Tax Treatment of Impairment-Based Awards

Workers’ compensation benefits paid under a state or federal workers’ compensation statute are excluded from gross income for federal tax purposes. This exclusion comes from Section 104(a)(1) of the Internal Revenue Code, which covers amounts received under workers’ compensation acts as compensation for personal injuries or sickness.7Office of the Law Revision Counsel. 26 USC 104 Compensation for Injuries or Sickness Whether you receive benefits as weekly installments or as a lump-sum settlement does not change the tax treatment. As long as the payment compensates you for a work-related injury under a workers’ compensation act, it’s not taxable income.

One wrinkle worth knowing: if you’re also receiving Social Security Disability Insurance and your workers’ compensation causes your SSDI to be reduced (discussed below), the portion of SSDI you do receive remains taxable under normal Social Security taxation rules. The workers’ comp money itself stays tax-free, but the interaction between the two programs can affect your overall tax picture.

The Social Security Disability Offset

If you receive both workers’ compensation and SSDI benefits, federal law caps the combined total. Under 42 U.S.C. § 424a, your combined monthly workers’ compensation and SSDI benefits cannot exceed 80% of your average current earnings before you became disabled.8Office of the Law Revision Counsel. 42 USC 424a Reduction of Disability Benefits If the combined amount exceeds that threshold, Social Security reduces your SSDI benefit to bring the total back under the cap.9Social Security Administration. How Workers Compensation and Other Disability Payments May Affect Your Benefits

This offset applies before you reach retirement age and can substantially reduce your SSDI check. Some claimants structure their workers’ compensation settlement specifically to minimize this offset, often by spreading payments over a longer period so the monthly amount stays lower. This is a strategy worth discussing with an attorney before finalizing any settlement if you’re receiving or expect to apply for SSDI.

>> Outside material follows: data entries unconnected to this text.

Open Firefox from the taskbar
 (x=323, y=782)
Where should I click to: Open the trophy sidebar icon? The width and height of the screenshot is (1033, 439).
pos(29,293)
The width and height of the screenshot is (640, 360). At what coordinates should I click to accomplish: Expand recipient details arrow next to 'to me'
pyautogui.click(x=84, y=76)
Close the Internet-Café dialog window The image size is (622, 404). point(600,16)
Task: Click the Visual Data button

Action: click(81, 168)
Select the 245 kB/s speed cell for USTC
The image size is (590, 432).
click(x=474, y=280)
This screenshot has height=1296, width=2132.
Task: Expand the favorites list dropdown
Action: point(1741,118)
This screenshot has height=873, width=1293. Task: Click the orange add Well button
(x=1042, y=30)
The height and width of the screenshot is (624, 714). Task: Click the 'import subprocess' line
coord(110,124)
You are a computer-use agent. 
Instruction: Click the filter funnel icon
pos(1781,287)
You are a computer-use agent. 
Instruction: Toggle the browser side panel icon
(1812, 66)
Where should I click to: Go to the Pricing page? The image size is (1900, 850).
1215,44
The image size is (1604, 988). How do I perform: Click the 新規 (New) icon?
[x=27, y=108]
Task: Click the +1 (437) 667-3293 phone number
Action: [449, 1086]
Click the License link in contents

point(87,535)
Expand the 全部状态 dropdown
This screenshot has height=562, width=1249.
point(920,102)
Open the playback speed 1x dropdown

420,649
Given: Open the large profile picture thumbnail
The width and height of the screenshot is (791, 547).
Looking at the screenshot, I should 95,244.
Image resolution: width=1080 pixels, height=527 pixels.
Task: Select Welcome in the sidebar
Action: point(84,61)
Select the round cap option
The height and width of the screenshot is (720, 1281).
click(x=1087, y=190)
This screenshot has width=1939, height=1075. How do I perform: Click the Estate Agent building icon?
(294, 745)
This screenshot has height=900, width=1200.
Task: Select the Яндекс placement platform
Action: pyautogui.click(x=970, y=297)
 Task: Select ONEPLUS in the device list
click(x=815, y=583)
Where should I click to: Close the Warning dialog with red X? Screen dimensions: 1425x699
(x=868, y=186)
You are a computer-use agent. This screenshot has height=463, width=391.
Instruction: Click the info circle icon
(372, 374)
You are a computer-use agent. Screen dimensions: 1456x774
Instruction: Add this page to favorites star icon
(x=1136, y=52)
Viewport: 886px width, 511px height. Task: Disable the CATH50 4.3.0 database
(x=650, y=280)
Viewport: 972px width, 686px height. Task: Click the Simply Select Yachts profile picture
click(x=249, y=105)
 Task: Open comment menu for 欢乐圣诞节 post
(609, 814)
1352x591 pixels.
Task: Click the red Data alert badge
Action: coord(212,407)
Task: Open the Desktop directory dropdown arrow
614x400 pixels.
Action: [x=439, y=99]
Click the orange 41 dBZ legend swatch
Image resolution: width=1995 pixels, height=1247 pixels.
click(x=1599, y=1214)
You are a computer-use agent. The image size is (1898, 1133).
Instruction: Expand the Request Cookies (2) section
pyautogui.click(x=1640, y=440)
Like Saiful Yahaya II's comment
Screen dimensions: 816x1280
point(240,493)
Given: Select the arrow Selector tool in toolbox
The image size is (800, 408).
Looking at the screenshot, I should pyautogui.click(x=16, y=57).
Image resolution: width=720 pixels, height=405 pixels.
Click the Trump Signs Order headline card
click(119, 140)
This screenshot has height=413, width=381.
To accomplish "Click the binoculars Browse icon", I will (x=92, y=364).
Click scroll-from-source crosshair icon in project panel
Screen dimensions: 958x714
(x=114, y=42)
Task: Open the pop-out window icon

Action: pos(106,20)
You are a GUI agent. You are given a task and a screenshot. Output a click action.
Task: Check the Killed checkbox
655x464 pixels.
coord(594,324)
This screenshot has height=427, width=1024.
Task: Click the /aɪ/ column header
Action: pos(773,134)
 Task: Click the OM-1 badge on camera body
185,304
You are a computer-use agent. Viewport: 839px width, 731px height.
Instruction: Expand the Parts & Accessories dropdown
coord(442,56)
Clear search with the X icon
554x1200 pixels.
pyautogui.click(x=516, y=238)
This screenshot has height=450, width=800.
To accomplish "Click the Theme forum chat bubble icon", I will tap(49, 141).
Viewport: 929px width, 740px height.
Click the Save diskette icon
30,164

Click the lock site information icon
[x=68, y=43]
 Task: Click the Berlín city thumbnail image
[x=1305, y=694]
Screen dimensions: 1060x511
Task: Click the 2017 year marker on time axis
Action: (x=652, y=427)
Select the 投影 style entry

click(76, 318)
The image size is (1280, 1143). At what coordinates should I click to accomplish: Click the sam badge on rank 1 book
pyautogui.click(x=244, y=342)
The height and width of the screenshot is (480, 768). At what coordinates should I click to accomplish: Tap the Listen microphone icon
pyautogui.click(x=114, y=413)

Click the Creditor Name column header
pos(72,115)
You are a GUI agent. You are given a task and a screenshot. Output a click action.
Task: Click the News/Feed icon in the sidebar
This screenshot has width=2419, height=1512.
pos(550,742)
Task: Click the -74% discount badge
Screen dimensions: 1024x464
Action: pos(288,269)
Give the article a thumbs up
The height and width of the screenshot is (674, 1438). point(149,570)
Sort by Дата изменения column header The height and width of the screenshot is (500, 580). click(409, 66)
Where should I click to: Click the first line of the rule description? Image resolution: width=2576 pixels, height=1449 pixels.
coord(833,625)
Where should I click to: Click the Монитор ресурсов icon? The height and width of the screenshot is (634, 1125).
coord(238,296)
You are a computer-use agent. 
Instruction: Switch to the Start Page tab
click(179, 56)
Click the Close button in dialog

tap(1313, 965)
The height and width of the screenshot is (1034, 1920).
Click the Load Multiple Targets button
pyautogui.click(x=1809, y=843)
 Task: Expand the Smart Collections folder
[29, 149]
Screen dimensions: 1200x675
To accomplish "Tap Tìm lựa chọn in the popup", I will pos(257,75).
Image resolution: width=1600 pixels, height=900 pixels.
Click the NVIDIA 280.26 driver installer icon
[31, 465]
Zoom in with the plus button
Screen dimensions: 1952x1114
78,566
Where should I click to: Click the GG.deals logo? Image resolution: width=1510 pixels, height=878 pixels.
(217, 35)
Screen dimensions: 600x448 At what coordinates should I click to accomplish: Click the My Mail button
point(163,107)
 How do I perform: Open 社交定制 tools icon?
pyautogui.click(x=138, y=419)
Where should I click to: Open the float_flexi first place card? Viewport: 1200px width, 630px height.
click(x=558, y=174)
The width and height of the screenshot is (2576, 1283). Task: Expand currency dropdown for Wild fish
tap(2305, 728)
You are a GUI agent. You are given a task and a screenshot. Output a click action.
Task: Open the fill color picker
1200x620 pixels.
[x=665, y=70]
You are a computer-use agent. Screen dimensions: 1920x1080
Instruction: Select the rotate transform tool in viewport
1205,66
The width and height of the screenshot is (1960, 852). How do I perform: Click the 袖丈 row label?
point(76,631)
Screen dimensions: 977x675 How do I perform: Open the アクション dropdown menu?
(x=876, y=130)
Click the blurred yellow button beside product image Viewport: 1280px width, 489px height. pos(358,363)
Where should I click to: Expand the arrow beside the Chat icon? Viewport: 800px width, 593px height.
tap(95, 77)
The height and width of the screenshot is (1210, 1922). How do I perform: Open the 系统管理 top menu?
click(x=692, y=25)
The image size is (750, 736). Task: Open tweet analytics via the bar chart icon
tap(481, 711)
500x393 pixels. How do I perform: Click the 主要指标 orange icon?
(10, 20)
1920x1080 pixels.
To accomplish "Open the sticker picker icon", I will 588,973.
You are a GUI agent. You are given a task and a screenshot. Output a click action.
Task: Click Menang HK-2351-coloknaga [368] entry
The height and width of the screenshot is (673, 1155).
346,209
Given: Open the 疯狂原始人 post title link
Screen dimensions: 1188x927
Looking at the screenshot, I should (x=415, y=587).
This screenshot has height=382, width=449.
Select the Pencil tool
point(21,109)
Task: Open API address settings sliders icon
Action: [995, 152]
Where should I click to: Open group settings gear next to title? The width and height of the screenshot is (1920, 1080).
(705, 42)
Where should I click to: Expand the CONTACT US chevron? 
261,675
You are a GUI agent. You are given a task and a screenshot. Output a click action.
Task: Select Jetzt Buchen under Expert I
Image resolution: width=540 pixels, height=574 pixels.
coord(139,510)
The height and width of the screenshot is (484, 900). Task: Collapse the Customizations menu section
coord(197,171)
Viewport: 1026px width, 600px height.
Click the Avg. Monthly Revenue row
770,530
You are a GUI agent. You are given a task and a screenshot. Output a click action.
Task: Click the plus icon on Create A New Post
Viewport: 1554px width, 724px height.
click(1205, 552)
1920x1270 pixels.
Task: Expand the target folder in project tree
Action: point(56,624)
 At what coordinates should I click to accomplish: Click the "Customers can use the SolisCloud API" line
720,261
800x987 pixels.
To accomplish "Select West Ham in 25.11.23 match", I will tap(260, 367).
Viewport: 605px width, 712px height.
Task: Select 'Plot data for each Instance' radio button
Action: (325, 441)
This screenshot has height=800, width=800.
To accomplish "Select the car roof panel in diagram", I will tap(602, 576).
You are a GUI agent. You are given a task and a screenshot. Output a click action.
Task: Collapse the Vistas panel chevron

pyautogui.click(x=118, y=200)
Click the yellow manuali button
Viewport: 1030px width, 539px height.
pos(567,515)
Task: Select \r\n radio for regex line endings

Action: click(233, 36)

Disputing Your Impairment Rating

An impairment rating is a medical opinion, and medical opinions can be wrong. Physicians sometimes miss diagnoses, undercount affected body parts, use outdated range-of-motion data, or apply the AMA Guides incorrectly. A rating that’s even a few percentage points too low can cost you thousands in benefits, so reviewing the report carefully is worth your time.

If you believe your rating is inaccurate, most states allow you to request an independent medical examination from a different qualified physician. The insurer also has this right and frequently exercises it, which is why claimants sometimes receive a second, lower rating from a company-selected doctor. When two physicians disagree, the dispute typically goes before a workers’ compensation judge or administrative panel that weighs the competing reports.

A strong rating report includes a detailed narrative explaining exactly how the physician arrived at each number, with clear references to the specific AMA Guides tables and criteria used.2U.S. Department of Labor. Chapter 2-1300 Impairment Ratings When challenging a rating, the most effective approach is identifying specific errors in methodology rather than arguing that you feel worse than the number suggests. Did the doctor measure your range of motion on a day when you happened to feel better than usual? Did the report omit one of your diagnosed conditions? Did the physician apply the wrong edition of the Guides? Those are the objections that move the needle at a hearing. Appeal deadlines vary by state, so check your jurisdiction’s filing window immediately after receiving a rating you intend to challenge.